Queensland Film Festival 2017

See Isabelle Huppert, Kristen Stewart and Robert Pattinson in films coming straight from Cannes.
Sarah Ward
July 05, 2017

Overview

In 2015, Brisbane celebrated the arrival of a new film festival. In 2016, the boutique, curated fest doubled in size. Marking its third year in 2017, Queensland Film Festival is back and once again bigger than ever, serving up an 11-day cinema showcase complete with 62 features and shorts, including 46 Australian premieres.

Taking place from July 13 to 23, QFF 2017 boasts straight-from-Cannes hits, local flicks, tributes to Australian hits and a festival-first collaboration with Brisbane's Gallery of Modern Art, in what's shaping up to be a feast of filmic fun. Indeed, the event kicks off with Hong Sang-soo's Claire's Camera, which doesn't only hit Brisbane fresh from the biggest film fest in the world, but is set there as well, starring this year's Oscar nominee Isabelle Huppert. Bookending the fest is Gillian Armstrong's 1982 comedy-musical Starstruck, with the iconic Aussie director in attendance.

In between, the lineup of films — which will largely screen at QFF's long-term home of New Farm Cinemas — will deliver the kind of eclectic array of international cinema that you won't see elsewhere in Brisbane. That includes the Kristen Stewart-starring Certain Women, which hasn't hit the city's screens despite a release down south, as well as Robert Pattinson at his very best in crime thriller Good Time.

Hong Sang-soo pops up again with Berlinale best actress winner On the Beach Alone at Night, Amat Escalante's The Untamed will gift attendees a slice of erotic alien social realism (yes, that's a thing), and, after showing his murder mystery mini-series P'tit Quinquin in 2015, Bruno Dumont's musical Jeannette: The Childhood of Joan of Arc comes to QFF from Cannes Director's Fortnight. If you've spotted a musical trend, you're right — and a retrospective screening of Chantal Akerman's Golden Eighties, plus '80s-infused mermaid camp cabaret The Lure, are also among this year's QFF highlights.
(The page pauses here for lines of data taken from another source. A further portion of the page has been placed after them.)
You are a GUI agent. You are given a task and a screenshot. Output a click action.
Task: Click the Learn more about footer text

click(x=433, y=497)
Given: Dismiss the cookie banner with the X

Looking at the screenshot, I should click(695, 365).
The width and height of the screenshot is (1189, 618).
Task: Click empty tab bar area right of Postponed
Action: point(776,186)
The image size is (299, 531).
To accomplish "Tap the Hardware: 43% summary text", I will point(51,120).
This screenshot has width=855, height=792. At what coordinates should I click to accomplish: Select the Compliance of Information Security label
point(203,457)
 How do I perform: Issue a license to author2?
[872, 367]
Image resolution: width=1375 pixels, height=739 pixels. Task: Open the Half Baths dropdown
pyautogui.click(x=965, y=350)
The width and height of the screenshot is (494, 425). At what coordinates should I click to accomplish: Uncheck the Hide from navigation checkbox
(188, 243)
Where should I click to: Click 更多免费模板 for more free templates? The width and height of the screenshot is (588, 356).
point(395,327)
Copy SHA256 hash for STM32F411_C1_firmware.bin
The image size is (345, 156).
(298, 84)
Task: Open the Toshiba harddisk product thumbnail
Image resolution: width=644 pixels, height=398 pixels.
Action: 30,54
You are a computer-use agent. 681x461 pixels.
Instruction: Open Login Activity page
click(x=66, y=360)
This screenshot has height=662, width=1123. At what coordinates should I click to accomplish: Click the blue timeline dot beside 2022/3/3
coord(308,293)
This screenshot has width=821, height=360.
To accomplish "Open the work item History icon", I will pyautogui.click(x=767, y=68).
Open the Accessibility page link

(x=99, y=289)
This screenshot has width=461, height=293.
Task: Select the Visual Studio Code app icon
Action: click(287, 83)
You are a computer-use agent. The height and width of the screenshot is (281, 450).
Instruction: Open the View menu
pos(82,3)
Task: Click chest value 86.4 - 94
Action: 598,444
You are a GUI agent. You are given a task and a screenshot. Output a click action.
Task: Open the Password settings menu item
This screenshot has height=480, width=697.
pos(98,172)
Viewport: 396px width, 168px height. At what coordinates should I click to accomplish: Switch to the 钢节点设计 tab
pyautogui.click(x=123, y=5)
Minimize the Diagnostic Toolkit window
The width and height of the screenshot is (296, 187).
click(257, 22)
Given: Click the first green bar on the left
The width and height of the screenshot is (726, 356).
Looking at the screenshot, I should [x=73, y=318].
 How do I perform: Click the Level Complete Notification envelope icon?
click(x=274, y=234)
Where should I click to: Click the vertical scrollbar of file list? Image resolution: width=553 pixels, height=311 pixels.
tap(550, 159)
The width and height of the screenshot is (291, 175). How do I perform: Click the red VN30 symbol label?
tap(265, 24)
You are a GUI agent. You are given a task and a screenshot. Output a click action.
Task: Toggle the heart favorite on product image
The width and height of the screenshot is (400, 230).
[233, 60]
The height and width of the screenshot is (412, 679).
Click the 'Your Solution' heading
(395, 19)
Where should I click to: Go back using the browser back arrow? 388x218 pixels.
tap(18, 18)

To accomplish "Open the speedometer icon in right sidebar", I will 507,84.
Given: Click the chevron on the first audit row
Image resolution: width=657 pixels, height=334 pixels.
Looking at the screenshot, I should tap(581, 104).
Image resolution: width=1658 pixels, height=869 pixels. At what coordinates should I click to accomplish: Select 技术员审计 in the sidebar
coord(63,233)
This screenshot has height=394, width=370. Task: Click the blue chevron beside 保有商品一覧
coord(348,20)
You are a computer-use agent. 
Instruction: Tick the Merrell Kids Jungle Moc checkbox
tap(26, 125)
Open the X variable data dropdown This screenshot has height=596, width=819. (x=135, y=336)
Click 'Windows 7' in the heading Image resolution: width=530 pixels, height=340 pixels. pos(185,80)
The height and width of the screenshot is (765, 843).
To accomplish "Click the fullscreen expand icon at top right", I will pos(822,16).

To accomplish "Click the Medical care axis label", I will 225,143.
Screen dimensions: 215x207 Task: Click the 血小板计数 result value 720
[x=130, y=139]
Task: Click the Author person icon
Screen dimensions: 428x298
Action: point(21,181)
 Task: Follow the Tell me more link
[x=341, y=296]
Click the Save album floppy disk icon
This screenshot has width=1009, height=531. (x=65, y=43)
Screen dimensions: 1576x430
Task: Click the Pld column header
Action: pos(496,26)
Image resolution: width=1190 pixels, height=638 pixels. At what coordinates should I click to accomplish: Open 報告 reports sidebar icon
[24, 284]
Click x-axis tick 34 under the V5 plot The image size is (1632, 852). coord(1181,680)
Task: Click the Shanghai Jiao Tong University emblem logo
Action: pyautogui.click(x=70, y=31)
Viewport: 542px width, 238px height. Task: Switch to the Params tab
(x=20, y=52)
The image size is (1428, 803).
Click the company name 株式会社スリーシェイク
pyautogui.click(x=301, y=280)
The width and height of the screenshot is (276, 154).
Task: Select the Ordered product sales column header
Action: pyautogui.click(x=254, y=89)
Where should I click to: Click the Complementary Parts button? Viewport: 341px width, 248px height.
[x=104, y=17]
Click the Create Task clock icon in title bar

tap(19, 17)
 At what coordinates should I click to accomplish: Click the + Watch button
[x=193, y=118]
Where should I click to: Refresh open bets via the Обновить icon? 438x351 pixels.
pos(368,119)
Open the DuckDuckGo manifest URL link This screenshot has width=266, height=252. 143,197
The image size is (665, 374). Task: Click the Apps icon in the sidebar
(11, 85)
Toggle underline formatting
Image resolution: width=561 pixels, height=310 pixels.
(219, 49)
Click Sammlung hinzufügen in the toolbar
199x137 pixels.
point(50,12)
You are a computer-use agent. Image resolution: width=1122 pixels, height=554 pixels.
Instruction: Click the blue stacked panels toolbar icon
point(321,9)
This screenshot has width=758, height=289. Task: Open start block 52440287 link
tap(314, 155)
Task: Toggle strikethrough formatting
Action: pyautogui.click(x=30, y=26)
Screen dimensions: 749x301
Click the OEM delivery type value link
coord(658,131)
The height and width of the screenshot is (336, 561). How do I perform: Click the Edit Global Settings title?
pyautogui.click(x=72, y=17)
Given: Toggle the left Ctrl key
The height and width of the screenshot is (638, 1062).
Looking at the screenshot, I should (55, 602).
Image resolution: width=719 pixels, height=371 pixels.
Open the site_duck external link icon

Other standouts include enlivening fireworks documentary Brimstone & Glory, Raoul Peck's must-see race relations doco I Am Not Your Negro, and queer romance The Ornithologist, as well as Japanese auteur Sion Sono up to his over-the-top tricks with Antiporno, cult-focused sci-fi/horror The Endless, provocative terrorist thriller Nocturama, and Grace, Who Waits Alone, the debut feature from Brisbane's own Georgia Temple. In addition to a shorts session at the Institute of Modern Art, and an editing panel and screening at QUT, the festival will also serve up a four-film focus on Czech filmmaker Juraj Herz at GOMA. Cinephiles, prepare for a busy July.